As Darrel Lewis has pointed out to me off-list, and as I think other
people have recognised, "anycast" is not the right word for these
ITRs.  Thanks Darrel - it has taken me a while to think of an
alternative name.

Here I describe OITRDs and the business model I expect they would be
deployed under.  The business model and some details of how they
would operate technically is new and somewhat different from what I
have written previously.

Ivip's OITRDs perform the same basic function as LISP's "Proxy
Tunnel Routers" (PTRs) - in the same basic way.  The PTR concept was
first publicly documented in December 2007, with:

  http://tools.ietf.org/html/draft-lewis-lisp-interworking

They handle packets addressed to a micronet (Ivip - EID prefix is
the LISP term) which originate from hosts in networks without ITRs,
and tunnel the packets to the correct ETR.  BTW, the LISP folk admit
"proxy" isn't a very apt term either, but at least it is not wrong,
as "anycast" was.

Ivip's OITRDs and LISP's PTRs are absolutely essential for each
map-encap scheme to be "incrementally deployed" (in my definition).
 Without this, the new mapped address space would only be reachable
for the initially small subset of networks which had ITRs.

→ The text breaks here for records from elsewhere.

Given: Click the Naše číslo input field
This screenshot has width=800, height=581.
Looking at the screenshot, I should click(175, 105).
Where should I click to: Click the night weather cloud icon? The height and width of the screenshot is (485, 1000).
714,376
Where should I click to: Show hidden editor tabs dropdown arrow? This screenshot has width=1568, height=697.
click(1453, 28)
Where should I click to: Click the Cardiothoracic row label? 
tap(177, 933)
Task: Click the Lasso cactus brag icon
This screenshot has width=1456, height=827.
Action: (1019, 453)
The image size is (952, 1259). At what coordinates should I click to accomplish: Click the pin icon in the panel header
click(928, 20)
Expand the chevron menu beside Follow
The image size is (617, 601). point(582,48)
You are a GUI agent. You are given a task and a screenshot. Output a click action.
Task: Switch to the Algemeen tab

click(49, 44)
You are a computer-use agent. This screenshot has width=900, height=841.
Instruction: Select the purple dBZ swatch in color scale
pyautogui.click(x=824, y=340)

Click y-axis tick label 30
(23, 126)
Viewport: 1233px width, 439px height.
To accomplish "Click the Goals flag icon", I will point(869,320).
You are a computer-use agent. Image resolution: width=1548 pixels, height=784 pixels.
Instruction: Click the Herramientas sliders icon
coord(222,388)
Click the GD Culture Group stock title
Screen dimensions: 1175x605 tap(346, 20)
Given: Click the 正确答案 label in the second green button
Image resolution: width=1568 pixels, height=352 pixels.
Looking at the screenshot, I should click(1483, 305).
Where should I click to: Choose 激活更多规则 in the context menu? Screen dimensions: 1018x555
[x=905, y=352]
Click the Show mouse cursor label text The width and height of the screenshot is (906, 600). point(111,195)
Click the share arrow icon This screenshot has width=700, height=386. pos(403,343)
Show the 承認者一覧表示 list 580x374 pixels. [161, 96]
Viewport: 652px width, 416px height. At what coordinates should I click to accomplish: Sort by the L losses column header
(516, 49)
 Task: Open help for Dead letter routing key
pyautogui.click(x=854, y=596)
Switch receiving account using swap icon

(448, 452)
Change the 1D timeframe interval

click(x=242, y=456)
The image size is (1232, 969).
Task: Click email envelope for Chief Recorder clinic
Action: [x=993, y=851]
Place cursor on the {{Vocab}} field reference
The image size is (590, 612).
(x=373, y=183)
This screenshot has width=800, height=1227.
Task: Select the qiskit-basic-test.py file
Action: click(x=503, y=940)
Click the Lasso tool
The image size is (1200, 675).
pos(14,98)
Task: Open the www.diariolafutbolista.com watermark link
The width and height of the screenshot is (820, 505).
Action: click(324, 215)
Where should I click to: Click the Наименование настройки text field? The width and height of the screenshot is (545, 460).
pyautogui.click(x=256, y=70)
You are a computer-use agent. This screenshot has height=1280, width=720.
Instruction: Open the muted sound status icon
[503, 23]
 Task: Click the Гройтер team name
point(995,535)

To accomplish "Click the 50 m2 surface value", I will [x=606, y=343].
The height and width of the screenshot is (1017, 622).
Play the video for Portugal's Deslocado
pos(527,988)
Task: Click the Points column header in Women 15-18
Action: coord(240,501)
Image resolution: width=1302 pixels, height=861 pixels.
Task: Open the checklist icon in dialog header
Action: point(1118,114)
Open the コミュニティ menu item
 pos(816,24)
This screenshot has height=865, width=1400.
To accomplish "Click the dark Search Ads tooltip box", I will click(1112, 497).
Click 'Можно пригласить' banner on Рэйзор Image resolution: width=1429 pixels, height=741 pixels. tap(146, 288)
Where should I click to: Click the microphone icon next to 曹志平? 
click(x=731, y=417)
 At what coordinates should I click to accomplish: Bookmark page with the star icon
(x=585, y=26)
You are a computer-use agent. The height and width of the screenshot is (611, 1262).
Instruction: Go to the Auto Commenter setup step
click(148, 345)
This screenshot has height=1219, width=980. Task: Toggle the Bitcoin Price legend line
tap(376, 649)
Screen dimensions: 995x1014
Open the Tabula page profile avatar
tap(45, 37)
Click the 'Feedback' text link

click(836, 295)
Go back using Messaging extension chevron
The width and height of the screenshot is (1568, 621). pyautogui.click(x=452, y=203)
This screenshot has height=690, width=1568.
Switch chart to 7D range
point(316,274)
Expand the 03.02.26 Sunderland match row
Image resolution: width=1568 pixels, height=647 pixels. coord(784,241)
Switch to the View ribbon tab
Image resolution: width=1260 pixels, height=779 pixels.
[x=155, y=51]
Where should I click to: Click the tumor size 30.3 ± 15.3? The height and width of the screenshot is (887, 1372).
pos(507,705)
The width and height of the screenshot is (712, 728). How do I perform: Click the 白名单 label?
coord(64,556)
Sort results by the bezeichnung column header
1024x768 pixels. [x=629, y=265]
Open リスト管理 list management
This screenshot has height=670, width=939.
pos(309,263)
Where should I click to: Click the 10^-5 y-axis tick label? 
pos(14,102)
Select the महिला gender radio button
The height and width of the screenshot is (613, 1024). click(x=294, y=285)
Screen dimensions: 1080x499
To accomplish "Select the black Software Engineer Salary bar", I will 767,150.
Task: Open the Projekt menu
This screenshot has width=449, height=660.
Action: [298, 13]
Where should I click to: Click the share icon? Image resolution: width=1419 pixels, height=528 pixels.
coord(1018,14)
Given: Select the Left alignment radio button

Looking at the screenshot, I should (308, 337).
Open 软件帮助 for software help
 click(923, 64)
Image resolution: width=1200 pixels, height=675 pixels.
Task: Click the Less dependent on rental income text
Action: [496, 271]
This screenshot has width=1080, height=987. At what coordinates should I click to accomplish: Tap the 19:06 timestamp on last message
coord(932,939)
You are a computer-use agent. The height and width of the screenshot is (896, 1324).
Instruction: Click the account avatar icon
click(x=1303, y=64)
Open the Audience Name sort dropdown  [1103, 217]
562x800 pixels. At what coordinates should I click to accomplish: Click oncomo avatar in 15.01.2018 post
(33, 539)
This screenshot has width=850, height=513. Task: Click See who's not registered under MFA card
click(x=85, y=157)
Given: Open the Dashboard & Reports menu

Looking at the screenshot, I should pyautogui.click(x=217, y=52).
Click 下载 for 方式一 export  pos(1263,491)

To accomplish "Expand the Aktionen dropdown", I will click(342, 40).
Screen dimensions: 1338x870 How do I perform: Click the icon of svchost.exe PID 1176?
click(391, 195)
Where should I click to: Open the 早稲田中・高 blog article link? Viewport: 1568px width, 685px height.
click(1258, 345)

LISP has an alternative arrangement called LISP-NAT, but I think it
does not do the job, while PTRs do.  I will add a link to this
critique from http://www.firstpr.com.au/ip/ivip/lisp-links/ .

The more I read on the list about LISP PTRs the less confident I
feel about my understanding of them.  I would really appreciate
someone from the LISP team writing a more expansive description of
PTRs, with several well explained examples showing where they are,
where the various ETRs are for whatever EIDs prefixes they
advertise, how each BGP prefix they advertise is comprised of one or
more LISP EID prefixes etc.


My original conception for OITRDs (June 2007 onwards, as "anycast
ITRs in the core") was that these would be full database ITRs,
located all over the Net, advertising every Mapped Address Block
(MAB) which is managed by Ivip.

Each MAB contains one or more (probably hundreds or thousands) of
User Address Blocks, within which each end-user can define one or
more micronets.  Each micronet has an arbitrary starting point and
length (integer length, not prefix-like power of 2), and all
addresses in the micronet have the same mapping.  Each micronet is
mapped to a single ETR address.

The idea was that wherever the ITR-less networks were, packets
leaving those networks addressed to a micronet address (therefore
within a MAB) would not have to travel far, in general, before they
were forwarded to an OITRD.  In this way, no matter where the ETR
the packets would be tunnelled to, the path lengths would be optimal
or generally close to optimal.

However, I didn't have a business plan for why anyone would deploy
these OITRDs.


Here is the new plan.  Firstly, while it would be technically
possible, and with certain business arrangements commercially
attractive, for an OITRD to advertise ever MAB in the Ivip system,
in the new plan, I will assume that OITRDs are typically only
advertising a subset of all MABs.  This solves some of the scaling
issues, by splitting up the total OITRD task in a given area to
multiple OITRDs.

Secondly, in the past, I assumed the OITRD would be a full database
ITR, this doesn't actually have to be the case - although it often
would be.

There is very little performance difference between a caching ITRC
with reliable, close (say a few metres to a few hundred km), access
to a full database query server (QSD) and a full database ITRD.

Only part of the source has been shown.